Bnormal {bmstdr} | R Documentation |
N(theta, sigma2): Using different methods.
Description
N(theta, sigma2): Using different methods.
Usage
Bnormal(
package = "exact",
y = ydata,
mu0 = mean(y),
kprior = 0,
prior.M = 1e-04,
prior.sigma2 = c(0, 0),
N = 2000,
burn.in = 1000,
rseed = 44
)
Arguments
package |
Which package (or method) to use. Possibilities are:
|
y |
A vector of data values. Default is 28 ydata values from the package bmstdr |
mu0 |
The value of the prior mean if kprior=0. Default is the data mean. |
kprior |
A scalar providing how many data standard deviation the prior mean is from the data mean. Default value is 0. |
prior.M |
Prior sample size, defaults to 10^(-4).#' |
prior.sigma2 |
Shape and scale parameter value for the gamma prior on 1/sigma^2, the precision. |
N |
is the number of Gibbs sampling iterations |
burn.in |
is the number of initial iterations to discard before making inference. |
rseed |
is the random number seed defaults to 44. |
Value
A list containing the exact posterior means and variances of theta and sigma2
Examples
# Find the posterior mean and variance using `exact' methods - no sampling
# or approximation
Bnormal(kprior = 1, prior.M = 1, prior.sigma2 = c(2, 1))

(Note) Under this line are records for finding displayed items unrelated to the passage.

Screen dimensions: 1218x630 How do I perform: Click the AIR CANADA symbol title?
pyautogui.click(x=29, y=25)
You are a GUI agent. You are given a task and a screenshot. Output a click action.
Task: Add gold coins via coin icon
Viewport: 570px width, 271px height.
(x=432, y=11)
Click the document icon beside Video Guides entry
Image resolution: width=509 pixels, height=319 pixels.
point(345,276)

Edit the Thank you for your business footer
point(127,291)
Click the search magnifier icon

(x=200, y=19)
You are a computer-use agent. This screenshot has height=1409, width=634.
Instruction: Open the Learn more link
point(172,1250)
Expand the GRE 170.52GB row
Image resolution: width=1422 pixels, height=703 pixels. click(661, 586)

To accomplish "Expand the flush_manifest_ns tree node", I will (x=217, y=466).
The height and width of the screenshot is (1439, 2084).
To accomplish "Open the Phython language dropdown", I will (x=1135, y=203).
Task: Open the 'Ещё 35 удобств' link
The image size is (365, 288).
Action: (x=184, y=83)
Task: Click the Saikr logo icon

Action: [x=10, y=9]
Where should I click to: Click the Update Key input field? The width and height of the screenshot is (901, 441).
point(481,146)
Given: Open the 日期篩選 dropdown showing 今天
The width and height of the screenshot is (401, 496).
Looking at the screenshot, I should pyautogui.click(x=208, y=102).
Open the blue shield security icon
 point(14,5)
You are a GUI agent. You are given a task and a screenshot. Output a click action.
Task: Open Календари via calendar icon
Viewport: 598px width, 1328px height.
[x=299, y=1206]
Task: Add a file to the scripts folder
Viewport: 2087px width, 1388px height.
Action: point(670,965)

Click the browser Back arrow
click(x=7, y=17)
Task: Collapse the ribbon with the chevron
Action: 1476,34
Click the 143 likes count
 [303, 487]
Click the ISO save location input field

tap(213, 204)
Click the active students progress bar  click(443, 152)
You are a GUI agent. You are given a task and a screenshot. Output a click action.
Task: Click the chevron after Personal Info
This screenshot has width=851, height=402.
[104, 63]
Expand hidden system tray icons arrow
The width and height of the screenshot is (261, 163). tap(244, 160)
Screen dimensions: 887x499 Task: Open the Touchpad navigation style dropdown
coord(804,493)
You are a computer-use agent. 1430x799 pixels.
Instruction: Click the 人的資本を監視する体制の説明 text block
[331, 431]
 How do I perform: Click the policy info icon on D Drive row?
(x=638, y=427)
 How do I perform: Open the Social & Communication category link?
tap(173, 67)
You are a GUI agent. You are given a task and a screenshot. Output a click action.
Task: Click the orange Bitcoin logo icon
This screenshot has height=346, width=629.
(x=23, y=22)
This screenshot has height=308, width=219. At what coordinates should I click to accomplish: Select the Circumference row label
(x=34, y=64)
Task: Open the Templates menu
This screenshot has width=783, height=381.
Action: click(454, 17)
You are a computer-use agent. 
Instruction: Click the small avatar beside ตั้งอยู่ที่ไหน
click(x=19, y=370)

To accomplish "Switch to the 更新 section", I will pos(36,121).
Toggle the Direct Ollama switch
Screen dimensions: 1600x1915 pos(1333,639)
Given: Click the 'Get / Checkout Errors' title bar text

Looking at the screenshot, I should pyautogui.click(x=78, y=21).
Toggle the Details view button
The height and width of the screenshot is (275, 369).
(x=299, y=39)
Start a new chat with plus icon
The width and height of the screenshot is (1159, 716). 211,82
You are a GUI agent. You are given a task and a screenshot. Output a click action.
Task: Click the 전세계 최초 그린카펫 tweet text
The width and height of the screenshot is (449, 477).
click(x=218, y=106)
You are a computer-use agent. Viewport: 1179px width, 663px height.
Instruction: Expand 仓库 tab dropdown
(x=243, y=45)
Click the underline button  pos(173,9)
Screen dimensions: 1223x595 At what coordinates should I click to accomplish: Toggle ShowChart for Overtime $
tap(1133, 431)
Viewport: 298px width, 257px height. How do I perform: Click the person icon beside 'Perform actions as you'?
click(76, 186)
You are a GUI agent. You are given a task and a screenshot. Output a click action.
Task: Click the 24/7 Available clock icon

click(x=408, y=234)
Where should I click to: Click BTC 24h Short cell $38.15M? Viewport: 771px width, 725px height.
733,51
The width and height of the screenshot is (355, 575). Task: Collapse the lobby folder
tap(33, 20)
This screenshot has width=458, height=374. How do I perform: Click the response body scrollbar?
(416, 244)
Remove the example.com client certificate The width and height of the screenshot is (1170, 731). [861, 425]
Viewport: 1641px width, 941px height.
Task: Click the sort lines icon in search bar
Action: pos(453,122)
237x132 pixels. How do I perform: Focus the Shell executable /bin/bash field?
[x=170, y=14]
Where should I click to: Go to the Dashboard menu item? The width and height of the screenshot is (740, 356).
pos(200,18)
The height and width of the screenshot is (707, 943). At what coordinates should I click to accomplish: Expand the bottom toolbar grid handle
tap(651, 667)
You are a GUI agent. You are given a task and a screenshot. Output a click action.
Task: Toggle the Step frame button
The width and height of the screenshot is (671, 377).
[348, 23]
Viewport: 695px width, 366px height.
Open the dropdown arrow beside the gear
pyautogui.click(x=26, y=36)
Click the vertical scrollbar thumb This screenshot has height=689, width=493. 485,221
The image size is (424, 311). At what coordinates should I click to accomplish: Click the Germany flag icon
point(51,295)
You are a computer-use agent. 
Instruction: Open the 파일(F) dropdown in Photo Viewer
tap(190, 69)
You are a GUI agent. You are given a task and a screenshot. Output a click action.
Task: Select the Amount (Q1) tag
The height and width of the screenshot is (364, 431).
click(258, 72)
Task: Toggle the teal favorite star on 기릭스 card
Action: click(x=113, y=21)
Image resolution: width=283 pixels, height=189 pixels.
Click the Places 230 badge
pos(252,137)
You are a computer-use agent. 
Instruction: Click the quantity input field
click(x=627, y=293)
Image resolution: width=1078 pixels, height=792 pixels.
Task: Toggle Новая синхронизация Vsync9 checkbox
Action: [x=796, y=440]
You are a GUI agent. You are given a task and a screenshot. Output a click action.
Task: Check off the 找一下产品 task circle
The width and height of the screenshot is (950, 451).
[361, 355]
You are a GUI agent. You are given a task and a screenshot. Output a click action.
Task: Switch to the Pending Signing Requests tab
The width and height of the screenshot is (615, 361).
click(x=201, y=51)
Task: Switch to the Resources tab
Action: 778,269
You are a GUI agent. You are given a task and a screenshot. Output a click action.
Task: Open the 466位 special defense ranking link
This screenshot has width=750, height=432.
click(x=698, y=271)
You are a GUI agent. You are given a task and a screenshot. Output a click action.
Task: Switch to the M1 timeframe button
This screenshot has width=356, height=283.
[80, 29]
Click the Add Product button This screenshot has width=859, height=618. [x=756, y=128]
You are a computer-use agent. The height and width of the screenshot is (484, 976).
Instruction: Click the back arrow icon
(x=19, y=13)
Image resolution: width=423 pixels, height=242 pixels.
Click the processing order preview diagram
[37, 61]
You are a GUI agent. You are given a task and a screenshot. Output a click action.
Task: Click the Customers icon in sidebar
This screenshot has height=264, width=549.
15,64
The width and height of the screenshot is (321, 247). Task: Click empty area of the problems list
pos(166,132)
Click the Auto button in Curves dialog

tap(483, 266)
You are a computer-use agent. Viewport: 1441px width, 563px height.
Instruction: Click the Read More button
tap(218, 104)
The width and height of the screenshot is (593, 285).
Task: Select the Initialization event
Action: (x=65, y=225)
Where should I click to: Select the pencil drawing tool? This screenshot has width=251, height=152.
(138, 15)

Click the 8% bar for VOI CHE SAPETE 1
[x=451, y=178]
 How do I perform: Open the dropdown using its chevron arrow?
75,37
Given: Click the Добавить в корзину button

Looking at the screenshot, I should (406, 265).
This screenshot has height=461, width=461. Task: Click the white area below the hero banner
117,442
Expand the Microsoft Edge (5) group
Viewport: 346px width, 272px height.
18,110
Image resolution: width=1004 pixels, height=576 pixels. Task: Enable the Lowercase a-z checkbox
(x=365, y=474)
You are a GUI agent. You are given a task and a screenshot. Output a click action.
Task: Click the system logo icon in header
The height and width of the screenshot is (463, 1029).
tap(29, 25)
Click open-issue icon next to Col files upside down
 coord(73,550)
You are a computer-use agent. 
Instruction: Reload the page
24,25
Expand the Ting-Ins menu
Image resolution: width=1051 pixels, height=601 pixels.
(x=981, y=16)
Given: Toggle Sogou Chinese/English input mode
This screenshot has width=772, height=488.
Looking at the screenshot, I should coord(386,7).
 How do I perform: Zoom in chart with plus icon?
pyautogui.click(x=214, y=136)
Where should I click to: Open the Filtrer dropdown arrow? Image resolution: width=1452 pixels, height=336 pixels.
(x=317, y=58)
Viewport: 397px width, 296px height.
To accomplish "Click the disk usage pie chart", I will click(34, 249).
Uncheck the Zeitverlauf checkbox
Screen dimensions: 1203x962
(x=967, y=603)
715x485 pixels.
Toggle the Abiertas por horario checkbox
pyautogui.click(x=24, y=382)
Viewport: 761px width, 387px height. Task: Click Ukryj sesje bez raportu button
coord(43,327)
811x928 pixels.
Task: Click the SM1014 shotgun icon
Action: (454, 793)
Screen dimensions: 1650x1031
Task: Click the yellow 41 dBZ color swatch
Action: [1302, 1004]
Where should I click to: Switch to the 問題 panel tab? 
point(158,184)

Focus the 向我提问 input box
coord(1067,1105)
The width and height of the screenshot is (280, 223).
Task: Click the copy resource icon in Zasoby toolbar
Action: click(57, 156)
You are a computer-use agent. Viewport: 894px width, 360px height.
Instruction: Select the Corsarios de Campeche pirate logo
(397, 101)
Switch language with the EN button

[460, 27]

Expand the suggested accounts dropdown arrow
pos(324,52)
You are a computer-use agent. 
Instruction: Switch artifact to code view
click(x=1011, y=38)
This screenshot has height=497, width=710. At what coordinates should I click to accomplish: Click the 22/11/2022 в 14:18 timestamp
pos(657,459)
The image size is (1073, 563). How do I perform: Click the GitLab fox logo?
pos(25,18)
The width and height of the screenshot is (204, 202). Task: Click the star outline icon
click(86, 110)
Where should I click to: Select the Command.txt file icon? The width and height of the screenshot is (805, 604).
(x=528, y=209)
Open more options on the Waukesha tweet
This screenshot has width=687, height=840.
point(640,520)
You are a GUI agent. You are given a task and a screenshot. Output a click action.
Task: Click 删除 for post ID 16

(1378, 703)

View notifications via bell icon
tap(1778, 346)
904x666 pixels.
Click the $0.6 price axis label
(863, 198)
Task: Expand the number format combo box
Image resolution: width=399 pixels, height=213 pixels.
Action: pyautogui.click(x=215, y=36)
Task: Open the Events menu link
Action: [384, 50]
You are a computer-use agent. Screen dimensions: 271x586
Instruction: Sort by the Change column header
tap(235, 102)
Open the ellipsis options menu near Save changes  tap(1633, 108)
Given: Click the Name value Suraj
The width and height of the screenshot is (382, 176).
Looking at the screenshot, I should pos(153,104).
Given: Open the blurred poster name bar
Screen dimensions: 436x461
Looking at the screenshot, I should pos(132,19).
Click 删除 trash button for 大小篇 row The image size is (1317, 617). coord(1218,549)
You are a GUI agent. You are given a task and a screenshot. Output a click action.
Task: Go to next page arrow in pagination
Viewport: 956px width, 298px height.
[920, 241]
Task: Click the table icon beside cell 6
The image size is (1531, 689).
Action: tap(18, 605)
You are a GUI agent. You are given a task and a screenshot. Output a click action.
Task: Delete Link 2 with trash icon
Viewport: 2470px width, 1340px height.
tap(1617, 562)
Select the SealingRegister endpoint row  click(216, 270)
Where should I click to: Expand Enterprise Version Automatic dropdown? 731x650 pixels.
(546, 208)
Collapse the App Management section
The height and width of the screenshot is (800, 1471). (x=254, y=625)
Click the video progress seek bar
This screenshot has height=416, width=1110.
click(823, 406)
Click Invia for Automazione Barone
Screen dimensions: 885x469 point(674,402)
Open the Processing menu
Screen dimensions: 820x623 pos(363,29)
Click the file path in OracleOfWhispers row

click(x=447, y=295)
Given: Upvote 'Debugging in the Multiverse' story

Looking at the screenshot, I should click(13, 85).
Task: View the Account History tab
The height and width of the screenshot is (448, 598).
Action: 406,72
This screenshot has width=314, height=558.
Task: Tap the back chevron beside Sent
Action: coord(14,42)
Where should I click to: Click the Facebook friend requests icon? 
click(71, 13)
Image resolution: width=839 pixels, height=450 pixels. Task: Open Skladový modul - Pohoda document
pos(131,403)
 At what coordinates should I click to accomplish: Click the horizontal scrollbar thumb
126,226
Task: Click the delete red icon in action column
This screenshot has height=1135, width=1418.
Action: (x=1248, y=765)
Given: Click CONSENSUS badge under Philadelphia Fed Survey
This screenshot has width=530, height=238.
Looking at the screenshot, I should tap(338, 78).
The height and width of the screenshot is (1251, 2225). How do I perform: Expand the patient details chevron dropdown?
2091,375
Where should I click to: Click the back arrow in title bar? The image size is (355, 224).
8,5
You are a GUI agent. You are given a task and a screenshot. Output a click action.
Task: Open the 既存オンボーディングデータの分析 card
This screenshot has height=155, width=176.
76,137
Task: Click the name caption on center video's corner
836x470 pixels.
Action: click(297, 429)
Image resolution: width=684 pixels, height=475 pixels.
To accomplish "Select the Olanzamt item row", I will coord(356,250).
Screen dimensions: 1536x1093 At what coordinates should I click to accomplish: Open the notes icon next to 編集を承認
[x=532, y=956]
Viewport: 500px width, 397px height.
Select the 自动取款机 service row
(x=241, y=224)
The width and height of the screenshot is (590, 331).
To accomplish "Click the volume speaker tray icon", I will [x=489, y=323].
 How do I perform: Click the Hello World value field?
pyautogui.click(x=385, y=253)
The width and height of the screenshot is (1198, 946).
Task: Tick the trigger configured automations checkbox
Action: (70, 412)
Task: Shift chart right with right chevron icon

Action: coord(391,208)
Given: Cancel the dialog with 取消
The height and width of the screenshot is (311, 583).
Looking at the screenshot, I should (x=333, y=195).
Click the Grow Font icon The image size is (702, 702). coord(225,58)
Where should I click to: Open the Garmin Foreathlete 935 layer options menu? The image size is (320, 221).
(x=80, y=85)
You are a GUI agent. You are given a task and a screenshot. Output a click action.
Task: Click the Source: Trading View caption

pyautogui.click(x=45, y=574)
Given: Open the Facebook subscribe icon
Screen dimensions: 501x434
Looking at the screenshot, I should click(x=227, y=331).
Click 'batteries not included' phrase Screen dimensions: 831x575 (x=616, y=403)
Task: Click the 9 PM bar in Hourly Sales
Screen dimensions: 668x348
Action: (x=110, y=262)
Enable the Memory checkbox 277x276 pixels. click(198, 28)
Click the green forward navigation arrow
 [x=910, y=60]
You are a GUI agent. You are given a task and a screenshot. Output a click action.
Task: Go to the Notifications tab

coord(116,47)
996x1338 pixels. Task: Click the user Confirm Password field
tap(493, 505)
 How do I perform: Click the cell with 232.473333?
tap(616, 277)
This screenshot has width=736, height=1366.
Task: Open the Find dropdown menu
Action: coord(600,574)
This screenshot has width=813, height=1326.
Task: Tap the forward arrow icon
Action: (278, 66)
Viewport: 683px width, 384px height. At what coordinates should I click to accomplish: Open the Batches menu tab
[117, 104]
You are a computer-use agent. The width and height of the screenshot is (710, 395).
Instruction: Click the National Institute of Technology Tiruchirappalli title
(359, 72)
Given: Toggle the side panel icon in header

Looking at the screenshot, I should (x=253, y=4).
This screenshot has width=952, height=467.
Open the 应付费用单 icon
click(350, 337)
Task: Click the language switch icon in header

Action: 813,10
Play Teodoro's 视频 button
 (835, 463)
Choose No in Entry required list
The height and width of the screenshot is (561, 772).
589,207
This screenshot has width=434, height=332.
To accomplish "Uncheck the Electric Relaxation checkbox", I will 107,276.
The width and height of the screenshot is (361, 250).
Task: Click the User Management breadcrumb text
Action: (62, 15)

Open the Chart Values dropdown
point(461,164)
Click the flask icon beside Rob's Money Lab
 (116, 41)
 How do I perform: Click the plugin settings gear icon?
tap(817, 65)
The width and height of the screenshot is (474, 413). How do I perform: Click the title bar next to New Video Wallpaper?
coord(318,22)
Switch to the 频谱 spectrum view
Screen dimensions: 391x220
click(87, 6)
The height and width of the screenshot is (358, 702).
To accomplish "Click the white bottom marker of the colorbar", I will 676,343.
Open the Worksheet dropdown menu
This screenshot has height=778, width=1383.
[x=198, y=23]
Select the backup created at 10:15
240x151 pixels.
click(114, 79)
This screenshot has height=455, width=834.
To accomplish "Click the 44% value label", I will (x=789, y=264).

# Use default non-informative prior
Bnormal(mu0 = 0)
# Start creating table
y <- ydata
mu0 <- mean(y)
kprior <- 1
prior.M <- 1
prior.sigma2 <- c(2, 1)
N <- 10000
eresults <- Bnormal(package = "exact", y = y, mu0 = mu0, kprior = kprior,
prior.M = prior.M, prior.sigma2 = prior.sigma2)
eresults
# Run Gibbs sampling
samps <- Bnormal(package = "RGibbs", y = y, mu0 = mu0, kprior = kprior,
prior.M = prior.M, prior.sigma2 = prior.sigma2, N = N)
gres <- list(mean_theta = mean(samps[, 1]), var_theta = var(samps[, 1]),
mean_sigma2 = mean(samps[, 2]), var_sigma2 = var(samps[, 2]))
glow <- list(theta_low = quantile(samps[, 1], probs = 0.025), var_theta = NA,
sigma2_low = quantile(samps[, 2], probs = 0.025), var_sigma2 = NA)
gupp <- list(theta_low = quantile(samps[, 1], probs = 0.975), var_theta = NA,
sigma2_low = quantile(samps[, 2], probs = 0.975), var_sigma2 = NA)
a <- rbind(unlist(eresults), unlist(gres), unlist(glow), unlist(gupp))
cvsamp <- sqrt(samps[, 2])/samps[, 1]
cv <- c(NA, mean(cvsamp), quantile(cvsamp, probs = c(0.025, 0.975)))
u <- data.frame(a, cv)
rownames(u) <- c("Exact", "Estimate", "2.5%", "97.5%")
print(u)
# End create table
##
# Compute using the model fitted by Stan
u <- Bnormal(package = "stan", kprior = 1, prior.M = 1, prior.sigma = c(2, 1),
N = 2000, burn.in = 1000)
print(u)
###
# Compute using INLA
if (require(INLA)) {
u <- Bnormal(package = "inla", kprior = 1, prior.M = 1, prior.sigma = c(2,
1), N = 1000)
print(u)
}